Now this is obviously 100% untrue! even if I wanted to..?? how could I , as I´m not an executor, and also it´s almost laughable as why would I share this information??!
If I was attemting to hack your bank account...would I tell you?! Madness....but also, the more I think about it....potentially very serious, if it was taken seriously! I mean, that defamation of character, libel and could actually lead to serious actions against me, right??!
1. I have not spoken to my brother since the funeral, I have not phoned him...well I tried many times but he never answers! and I checked all my emails and messages ...just incase I actually wrote something in a greiving or drunken state!! ...but of course nothing!
I think he´s done this so my chances of stepping up to be the joint executor are destroyed. If he can have my sister removed, as is his dream, then I am to be the replacement ( as stated in the will)
I just hate, and cannot understand his behaviour!
so selfish, so cruel...especially towards Dad´s grandchildren! so lazy, so entitled, so dishonest and greedy!
...and so damaging and dehabilitating to our greiving proccesses!!!
I need to just accept that that was it! I have to continue my own grieving proccess, treasure my memories, my very few things that I have from the last visit to the home... 2 vases, a book, some photos, his wedding ring. That´s it!!!!
And, I need to stay close to my sister and her family, and my loved ones.
I of course wish nothing but happiness and health for my brother, but when he started lying and spreading libel about me to lawyers and especially Dad´s friends...well that was it for us, I´m afraid!
I can´t afford a lawyer at all, especially financially but also emotionally!
I have no savings , no property to remortgage, no car to sell...
But I do have a nice life with many loved ones, pretty good health ( apart from a cancer scare and preventative operation this year)...and a pretty honest heart.
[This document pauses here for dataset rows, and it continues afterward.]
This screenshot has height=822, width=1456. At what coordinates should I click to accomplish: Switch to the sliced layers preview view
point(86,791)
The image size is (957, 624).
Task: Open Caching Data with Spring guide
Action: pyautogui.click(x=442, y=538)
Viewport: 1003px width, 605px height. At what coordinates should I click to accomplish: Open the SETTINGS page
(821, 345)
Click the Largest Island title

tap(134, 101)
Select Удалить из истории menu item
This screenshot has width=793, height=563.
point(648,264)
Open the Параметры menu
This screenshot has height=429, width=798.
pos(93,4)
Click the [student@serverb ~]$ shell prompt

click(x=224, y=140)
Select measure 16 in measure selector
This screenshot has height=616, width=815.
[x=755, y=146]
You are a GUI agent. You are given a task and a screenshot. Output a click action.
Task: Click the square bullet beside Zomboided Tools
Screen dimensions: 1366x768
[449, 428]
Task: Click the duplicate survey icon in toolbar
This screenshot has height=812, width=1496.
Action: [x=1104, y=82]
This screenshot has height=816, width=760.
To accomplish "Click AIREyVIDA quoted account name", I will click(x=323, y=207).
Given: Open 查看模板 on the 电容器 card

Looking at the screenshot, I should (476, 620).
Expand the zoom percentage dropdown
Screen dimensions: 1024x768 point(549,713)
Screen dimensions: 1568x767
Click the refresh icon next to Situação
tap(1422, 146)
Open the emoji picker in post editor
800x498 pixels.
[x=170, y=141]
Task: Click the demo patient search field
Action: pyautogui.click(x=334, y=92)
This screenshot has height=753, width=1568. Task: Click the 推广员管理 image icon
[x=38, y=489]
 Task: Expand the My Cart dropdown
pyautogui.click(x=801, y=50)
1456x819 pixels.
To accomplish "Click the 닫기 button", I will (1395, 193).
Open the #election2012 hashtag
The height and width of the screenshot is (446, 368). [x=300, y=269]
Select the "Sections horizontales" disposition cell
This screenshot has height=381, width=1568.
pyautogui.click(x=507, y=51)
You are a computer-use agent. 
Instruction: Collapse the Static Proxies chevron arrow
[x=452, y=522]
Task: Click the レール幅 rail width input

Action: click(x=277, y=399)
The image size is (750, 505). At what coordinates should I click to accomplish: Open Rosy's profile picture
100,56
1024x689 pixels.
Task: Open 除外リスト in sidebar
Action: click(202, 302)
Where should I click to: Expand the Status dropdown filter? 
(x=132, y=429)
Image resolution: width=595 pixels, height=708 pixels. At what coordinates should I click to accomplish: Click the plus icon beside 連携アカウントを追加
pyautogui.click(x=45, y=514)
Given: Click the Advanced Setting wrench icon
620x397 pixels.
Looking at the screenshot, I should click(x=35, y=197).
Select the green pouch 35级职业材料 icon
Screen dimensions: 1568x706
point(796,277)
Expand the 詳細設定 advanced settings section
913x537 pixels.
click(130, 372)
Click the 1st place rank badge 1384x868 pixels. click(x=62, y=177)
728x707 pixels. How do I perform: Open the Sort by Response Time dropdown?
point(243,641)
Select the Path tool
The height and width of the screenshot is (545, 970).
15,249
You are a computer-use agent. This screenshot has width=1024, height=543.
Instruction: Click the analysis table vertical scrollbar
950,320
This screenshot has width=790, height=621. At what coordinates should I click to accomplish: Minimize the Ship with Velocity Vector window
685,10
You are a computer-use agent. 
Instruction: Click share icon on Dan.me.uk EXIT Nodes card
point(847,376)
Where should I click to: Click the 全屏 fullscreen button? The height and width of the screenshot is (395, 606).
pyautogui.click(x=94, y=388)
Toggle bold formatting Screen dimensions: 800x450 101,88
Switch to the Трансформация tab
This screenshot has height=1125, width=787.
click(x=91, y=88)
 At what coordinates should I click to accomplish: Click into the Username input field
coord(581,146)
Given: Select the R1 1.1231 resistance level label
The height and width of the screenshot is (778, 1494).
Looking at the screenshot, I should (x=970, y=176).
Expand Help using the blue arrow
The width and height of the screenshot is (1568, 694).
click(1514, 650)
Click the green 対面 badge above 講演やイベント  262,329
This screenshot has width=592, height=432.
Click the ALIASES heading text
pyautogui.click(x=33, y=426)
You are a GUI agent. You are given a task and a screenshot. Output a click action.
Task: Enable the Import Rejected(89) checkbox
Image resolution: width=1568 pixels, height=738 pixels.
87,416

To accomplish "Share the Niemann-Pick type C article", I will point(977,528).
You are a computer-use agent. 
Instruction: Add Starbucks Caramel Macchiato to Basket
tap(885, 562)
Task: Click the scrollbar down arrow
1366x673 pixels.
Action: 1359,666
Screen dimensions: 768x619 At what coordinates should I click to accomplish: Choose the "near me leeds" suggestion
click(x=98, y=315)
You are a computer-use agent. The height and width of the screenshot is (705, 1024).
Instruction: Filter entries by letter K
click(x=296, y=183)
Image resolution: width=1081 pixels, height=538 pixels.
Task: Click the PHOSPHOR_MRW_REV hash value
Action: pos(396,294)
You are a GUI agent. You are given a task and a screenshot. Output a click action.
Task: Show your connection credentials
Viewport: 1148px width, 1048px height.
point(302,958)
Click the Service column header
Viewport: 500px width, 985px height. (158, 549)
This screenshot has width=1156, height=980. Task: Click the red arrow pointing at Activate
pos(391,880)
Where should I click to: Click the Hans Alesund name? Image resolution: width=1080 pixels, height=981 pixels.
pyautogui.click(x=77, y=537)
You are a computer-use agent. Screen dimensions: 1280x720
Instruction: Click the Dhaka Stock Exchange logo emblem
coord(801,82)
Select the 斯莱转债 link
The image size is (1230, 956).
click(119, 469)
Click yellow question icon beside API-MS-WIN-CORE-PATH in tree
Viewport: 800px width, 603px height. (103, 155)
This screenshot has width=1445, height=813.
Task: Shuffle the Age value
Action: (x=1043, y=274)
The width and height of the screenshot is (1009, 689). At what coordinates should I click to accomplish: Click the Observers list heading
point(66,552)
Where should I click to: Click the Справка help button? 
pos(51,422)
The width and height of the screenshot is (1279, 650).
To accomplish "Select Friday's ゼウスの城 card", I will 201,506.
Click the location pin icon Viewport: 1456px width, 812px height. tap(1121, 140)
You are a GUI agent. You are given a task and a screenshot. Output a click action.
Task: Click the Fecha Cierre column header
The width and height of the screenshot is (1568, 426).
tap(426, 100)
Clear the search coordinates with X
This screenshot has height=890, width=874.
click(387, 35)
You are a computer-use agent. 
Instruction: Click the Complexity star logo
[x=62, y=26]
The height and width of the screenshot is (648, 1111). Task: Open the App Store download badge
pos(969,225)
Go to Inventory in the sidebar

So it´s much more important to concentrate on happiness, travel, health and loved ones for me!!!
Thank you!
Wishing you luck too!
@NotSpaghetti
thanks for writing NotSpaghetti.....no, basically nothing has happened except for me being accused of threatening to criminally forge the probate application....and me just giving up and distancing myself from the whole thing.
I´m pretty sure he wanted the letter to my sister to be shared with me, so I would predictably blow up. Why have you shared my private Whatsapp messages and that is not true, the criminal act that you´re accusing me of!!!
But thankfully I thought ahead, was pretty smart and said nothing as this is exactly what he wants and expects!
Then he would start a case against me, I would have to pay for legal advice, and that too would drag on for years, and drain my credit, and he would no doubt use Dad´s estate again to pay for his legal costs!
I´m not playing that game, mate!
You know that fine feeling when someone is picking a fight with you, shouting, accusing , and angry...and you just walk away or speak softly?! They hate it. It´s a very powerful feeling!